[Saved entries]
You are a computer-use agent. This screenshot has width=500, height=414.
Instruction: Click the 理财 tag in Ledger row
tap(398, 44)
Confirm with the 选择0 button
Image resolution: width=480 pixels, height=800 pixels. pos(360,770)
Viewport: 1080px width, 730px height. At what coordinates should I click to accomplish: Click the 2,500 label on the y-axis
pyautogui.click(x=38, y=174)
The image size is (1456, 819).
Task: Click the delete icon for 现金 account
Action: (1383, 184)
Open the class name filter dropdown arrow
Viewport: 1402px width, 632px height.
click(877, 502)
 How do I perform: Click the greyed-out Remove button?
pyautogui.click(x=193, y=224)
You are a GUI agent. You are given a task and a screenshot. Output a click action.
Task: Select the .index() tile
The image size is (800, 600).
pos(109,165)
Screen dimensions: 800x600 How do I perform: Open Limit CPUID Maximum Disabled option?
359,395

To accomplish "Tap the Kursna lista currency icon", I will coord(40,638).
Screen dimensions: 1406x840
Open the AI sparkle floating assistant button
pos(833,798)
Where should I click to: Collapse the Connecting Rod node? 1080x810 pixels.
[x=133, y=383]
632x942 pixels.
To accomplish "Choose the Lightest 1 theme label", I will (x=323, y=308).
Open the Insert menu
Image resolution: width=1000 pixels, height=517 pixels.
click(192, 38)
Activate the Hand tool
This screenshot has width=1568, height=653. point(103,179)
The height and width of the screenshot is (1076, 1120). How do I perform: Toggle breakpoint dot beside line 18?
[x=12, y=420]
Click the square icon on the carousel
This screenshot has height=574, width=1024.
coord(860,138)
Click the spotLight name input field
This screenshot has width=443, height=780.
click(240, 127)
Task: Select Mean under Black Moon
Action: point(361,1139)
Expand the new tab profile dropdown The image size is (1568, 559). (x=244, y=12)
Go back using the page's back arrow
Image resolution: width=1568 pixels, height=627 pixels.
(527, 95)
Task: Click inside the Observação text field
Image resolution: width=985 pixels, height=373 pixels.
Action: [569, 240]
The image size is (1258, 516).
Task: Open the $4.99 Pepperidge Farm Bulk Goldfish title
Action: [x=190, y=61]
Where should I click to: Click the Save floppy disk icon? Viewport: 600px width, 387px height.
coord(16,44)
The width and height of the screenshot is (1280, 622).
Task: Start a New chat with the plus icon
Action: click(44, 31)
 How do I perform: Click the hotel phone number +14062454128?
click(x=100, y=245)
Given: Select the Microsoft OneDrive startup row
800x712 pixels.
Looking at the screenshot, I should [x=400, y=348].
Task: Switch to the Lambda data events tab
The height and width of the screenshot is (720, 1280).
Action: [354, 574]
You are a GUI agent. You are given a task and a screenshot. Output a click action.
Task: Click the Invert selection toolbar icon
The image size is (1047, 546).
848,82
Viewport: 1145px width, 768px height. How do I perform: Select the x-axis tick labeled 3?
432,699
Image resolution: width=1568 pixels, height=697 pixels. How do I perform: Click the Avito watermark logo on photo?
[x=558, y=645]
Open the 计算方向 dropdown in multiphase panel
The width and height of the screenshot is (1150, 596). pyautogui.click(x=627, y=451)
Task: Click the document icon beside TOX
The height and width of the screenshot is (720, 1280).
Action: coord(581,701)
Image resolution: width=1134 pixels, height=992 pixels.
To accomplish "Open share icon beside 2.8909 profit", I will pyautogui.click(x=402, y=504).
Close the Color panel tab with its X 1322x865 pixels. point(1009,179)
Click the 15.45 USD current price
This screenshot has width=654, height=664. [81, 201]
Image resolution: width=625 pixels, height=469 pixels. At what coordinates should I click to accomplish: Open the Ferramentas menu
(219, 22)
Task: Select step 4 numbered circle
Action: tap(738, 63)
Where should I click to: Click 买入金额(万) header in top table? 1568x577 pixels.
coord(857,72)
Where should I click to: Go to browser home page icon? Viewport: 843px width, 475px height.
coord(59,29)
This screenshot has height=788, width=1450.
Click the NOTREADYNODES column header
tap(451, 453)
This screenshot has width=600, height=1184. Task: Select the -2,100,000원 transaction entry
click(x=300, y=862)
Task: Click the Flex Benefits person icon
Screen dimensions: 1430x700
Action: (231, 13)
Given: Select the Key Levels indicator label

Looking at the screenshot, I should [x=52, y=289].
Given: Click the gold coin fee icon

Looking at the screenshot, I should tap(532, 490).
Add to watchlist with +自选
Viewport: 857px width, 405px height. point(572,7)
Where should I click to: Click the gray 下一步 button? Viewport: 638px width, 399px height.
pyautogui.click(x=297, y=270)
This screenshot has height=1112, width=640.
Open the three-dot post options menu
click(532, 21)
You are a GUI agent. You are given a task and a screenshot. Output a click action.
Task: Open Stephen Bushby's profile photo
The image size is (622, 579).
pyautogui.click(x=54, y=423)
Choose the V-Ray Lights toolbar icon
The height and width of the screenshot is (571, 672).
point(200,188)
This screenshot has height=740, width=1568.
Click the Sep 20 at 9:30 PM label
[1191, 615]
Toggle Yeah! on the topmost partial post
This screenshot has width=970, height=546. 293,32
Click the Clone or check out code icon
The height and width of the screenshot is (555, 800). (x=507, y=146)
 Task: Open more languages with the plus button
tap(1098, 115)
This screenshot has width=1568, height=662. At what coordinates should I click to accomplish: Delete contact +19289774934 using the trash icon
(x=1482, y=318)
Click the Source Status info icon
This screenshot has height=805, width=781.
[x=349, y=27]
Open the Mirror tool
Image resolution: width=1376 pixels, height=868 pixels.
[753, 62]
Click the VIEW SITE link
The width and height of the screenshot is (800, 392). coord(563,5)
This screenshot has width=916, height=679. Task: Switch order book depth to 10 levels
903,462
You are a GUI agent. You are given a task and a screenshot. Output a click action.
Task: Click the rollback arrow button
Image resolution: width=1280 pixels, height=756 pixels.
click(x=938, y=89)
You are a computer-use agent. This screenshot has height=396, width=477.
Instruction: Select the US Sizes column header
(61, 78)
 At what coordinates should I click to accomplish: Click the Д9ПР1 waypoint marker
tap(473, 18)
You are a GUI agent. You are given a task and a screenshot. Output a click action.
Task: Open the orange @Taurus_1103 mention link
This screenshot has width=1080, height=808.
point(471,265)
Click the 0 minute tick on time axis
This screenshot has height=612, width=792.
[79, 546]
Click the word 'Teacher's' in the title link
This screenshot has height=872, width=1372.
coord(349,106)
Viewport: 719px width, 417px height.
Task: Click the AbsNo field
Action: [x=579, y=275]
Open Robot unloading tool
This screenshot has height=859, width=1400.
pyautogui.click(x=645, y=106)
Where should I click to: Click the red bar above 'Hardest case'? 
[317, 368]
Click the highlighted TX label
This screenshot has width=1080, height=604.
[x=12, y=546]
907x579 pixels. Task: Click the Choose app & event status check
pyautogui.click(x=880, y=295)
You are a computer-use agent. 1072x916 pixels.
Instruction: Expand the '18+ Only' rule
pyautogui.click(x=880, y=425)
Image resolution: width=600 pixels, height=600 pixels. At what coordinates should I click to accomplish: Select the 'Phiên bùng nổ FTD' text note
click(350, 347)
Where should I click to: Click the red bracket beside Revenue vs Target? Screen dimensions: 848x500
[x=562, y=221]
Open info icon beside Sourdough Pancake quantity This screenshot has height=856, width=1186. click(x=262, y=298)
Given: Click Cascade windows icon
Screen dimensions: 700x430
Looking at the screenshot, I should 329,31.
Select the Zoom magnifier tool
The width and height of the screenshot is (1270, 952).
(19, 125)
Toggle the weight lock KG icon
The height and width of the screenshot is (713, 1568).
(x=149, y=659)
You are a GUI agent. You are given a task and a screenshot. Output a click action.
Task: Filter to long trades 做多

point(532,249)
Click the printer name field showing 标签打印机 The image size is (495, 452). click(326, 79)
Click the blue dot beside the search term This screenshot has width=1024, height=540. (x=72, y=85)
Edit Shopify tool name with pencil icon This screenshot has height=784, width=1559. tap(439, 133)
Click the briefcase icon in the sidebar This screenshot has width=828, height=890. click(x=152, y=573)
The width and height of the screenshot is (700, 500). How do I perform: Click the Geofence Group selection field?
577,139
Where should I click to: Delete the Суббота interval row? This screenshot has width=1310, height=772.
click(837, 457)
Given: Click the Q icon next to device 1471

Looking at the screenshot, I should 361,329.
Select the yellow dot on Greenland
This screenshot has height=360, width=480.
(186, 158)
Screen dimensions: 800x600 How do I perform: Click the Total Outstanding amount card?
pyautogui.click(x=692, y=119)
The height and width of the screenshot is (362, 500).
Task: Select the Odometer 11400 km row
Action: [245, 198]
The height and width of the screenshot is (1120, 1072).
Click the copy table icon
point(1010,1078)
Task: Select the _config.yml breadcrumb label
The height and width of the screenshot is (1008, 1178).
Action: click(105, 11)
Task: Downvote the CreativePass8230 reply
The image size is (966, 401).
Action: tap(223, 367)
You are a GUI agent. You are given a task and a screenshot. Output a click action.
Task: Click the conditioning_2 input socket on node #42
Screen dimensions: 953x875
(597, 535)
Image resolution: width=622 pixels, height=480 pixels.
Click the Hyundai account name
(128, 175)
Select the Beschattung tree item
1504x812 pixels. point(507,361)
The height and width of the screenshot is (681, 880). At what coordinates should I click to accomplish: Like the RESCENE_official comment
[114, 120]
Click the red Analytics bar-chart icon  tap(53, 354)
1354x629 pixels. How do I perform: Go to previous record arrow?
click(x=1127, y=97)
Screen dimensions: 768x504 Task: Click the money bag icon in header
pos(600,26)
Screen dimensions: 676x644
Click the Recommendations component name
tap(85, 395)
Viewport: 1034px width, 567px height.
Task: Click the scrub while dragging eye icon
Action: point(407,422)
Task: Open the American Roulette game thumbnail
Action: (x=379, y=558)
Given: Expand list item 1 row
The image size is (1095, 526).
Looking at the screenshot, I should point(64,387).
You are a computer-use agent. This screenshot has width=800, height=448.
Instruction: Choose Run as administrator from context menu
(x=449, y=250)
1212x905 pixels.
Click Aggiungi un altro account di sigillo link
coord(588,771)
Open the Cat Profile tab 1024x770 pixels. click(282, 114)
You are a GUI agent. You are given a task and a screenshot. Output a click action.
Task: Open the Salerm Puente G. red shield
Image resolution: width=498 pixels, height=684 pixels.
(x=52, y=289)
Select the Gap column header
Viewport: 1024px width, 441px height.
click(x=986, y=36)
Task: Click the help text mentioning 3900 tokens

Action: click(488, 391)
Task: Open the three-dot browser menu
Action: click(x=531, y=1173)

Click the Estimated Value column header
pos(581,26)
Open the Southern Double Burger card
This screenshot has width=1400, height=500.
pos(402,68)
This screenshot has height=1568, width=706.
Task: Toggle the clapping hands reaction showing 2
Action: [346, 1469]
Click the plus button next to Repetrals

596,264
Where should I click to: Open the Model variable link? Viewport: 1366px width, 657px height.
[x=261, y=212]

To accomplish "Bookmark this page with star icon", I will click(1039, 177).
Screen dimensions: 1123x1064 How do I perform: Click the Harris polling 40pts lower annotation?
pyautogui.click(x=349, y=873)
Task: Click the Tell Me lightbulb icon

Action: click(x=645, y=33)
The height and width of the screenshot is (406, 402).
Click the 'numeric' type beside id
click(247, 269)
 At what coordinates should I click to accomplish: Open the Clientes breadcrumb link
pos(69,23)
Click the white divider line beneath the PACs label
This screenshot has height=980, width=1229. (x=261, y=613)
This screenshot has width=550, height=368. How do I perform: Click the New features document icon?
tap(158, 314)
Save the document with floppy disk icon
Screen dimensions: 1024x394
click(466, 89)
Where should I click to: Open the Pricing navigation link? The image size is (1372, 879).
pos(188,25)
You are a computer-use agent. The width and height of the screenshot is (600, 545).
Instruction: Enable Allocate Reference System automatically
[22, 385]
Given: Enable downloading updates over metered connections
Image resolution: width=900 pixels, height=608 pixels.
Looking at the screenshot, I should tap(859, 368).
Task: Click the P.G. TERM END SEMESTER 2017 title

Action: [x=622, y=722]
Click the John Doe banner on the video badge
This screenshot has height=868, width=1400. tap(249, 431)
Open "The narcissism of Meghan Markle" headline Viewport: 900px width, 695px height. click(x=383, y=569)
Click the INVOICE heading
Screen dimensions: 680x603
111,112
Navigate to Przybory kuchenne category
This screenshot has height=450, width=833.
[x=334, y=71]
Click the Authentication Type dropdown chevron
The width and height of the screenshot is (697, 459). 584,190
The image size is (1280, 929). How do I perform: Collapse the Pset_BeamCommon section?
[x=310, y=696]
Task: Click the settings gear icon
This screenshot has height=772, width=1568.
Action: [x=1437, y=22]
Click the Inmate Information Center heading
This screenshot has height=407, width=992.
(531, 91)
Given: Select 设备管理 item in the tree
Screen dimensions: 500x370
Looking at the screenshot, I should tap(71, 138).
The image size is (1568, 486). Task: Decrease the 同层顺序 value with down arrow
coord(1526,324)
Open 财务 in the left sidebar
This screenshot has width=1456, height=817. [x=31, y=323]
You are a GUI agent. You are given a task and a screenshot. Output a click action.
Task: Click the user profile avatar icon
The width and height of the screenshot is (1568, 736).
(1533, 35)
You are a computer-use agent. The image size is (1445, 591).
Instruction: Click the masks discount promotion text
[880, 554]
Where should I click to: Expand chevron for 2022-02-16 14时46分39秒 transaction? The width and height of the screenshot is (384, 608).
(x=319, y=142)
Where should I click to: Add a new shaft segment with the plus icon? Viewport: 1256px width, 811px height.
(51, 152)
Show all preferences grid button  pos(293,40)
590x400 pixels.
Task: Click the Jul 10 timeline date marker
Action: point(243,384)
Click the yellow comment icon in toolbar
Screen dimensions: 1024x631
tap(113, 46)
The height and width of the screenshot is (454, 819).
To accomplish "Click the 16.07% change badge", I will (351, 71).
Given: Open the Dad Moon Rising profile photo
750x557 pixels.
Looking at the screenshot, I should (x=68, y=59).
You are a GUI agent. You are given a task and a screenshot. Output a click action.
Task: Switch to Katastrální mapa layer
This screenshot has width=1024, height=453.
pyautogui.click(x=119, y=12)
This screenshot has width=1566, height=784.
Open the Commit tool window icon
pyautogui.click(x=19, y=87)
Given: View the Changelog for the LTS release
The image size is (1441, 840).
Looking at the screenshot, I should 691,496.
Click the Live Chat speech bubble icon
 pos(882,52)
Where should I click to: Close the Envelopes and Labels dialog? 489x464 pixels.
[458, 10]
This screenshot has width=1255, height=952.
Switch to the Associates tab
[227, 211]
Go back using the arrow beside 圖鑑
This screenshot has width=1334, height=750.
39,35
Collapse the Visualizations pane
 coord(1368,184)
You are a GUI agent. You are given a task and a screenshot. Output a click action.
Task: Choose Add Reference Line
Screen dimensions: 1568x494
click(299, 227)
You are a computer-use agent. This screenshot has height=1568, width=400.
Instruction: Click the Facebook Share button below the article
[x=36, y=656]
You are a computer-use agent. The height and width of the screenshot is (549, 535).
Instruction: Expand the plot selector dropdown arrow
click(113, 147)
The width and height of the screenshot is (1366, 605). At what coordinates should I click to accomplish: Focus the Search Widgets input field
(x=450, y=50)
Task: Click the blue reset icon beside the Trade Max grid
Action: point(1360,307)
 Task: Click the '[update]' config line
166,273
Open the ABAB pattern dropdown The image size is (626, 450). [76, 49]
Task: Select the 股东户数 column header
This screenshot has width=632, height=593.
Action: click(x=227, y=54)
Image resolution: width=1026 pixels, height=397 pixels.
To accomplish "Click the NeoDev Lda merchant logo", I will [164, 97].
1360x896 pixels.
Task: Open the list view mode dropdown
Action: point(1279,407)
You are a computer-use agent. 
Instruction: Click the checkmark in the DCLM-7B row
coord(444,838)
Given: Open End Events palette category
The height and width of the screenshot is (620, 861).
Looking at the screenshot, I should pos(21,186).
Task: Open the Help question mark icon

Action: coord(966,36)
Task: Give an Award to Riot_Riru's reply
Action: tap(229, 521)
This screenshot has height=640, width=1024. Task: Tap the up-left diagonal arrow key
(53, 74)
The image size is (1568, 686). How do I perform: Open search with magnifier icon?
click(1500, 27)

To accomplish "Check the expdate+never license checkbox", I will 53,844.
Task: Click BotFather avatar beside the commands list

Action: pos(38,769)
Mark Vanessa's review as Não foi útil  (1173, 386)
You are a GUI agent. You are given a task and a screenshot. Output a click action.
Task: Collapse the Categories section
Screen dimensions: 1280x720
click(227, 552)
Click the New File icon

→ WHAT THE TASK ASKS: In the records above, find every line with the word "heading" and copy it.

→ TASK OUTPUT:
Click the INVOICE heading
Click the Inmate Information Center heading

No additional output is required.